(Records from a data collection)
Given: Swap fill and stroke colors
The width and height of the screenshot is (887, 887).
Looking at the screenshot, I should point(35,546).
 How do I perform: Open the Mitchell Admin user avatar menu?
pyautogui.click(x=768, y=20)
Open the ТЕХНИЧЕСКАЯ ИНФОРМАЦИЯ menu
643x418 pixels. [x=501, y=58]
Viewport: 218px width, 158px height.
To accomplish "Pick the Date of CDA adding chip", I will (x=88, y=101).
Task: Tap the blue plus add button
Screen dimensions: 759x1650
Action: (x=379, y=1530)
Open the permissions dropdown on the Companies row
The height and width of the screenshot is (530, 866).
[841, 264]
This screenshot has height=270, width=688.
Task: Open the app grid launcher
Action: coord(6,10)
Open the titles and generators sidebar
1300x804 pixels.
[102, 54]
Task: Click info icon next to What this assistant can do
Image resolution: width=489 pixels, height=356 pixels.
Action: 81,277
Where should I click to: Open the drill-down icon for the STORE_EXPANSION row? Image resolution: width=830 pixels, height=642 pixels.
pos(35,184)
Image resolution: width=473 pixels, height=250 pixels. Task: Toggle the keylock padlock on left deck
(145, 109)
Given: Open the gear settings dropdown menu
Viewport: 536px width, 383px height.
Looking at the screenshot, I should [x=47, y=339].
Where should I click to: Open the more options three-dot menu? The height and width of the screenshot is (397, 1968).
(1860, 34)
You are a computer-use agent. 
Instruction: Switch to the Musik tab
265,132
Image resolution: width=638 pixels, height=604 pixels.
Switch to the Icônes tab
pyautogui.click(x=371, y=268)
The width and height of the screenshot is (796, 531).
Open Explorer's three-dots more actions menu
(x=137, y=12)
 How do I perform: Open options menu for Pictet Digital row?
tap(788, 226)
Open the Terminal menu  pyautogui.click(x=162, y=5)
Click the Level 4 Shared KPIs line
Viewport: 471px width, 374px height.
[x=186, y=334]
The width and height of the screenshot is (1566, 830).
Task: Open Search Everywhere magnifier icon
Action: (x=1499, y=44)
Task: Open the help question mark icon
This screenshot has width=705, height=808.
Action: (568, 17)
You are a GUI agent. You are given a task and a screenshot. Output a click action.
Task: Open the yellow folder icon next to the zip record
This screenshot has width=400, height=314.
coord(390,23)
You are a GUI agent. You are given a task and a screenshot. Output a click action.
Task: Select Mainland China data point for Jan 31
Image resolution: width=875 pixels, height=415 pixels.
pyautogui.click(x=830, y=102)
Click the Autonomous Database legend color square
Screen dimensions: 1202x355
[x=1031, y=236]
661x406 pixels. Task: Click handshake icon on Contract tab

▶ **PROBLEM DESCRIPTION**:
Without any change, reproduce the data in full.

▶ **EXERCISE RESPONSE**:
Given: Swap fill and stroke colors
The width and height of the screenshot is (887, 887).
Looking at the screenshot, I should point(35,546).
 How do I perform: Open the Mitchell Admin user avatar menu?
pyautogui.click(x=768, y=20)
Open the ТЕХНИЧЕСКАЯ ИНФОРМАЦИЯ menu
643x418 pixels. [x=501, y=58]
Viewport: 218px width, 158px height.
To accomplish "Pick the Date of CDA adding chip", I will (x=88, y=101).
Task: Tap the blue plus add button
Screen dimensions: 759x1650
Action: (x=379, y=1530)
Open the permissions dropdown on the Companies row
The height and width of the screenshot is (530, 866).
[841, 264]
This screenshot has height=270, width=688.
Task: Open the app grid launcher
Action: coord(6,10)
Open the titles and generators sidebar
1300x804 pixels.
[102, 54]
Task: Click info icon next to What this assistant can do
Image resolution: width=489 pixels, height=356 pixels.
Action: 81,277
Where should I click to: Open the drill-down icon for the STORE_EXPANSION row? Image resolution: width=830 pixels, height=642 pixels.
pos(35,184)
Image resolution: width=473 pixels, height=250 pixels. Task: Toggle the keylock padlock on left deck
(145, 109)
Given: Open the gear settings dropdown menu
Viewport: 536px width, 383px height.
Looking at the screenshot, I should [x=47, y=339].
Where should I click to: Open the more options three-dot menu? The height and width of the screenshot is (397, 1968).
(1860, 34)
You are a computer-use agent. 
Instruction: Switch to the Musik tab
265,132
Image resolution: width=638 pixels, height=604 pixels.
Switch to the Icônes tab
pyautogui.click(x=371, y=268)
The width and height of the screenshot is (796, 531).
Open Explorer's three-dots more actions menu
(x=137, y=12)
 How do I perform: Open options menu for Pictet Digital row?
tap(788, 226)
Open the Terminal menu  pyautogui.click(x=162, y=5)
Click the Level 4 Shared KPIs line
Viewport: 471px width, 374px height.
[x=186, y=334]
The width and height of the screenshot is (1566, 830).
Task: Open Search Everywhere magnifier icon
Action: (x=1499, y=44)
Task: Open the help question mark icon
This screenshot has width=705, height=808.
Action: (568, 17)
You are a GUI agent. You are given a task and a screenshot. Output a click action.
Task: Open the yellow folder icon next to the zip record
This screenshot has width=400, height=314.
coord(390,23)
You are a GUI agent. You are given a task and a screenshot. Output a click action.
Task: Select Mainland China data point for Jan 31
Image resolution: width=875 pixels, height=415 pixels.
pyautogui.click(x=830, y=102)
Click the Autonomous Database legend color square
Screen dimensions: 1202x355
[x=1031, y=236]
661x406 pixels. Task: Click handshake icon on Contract tab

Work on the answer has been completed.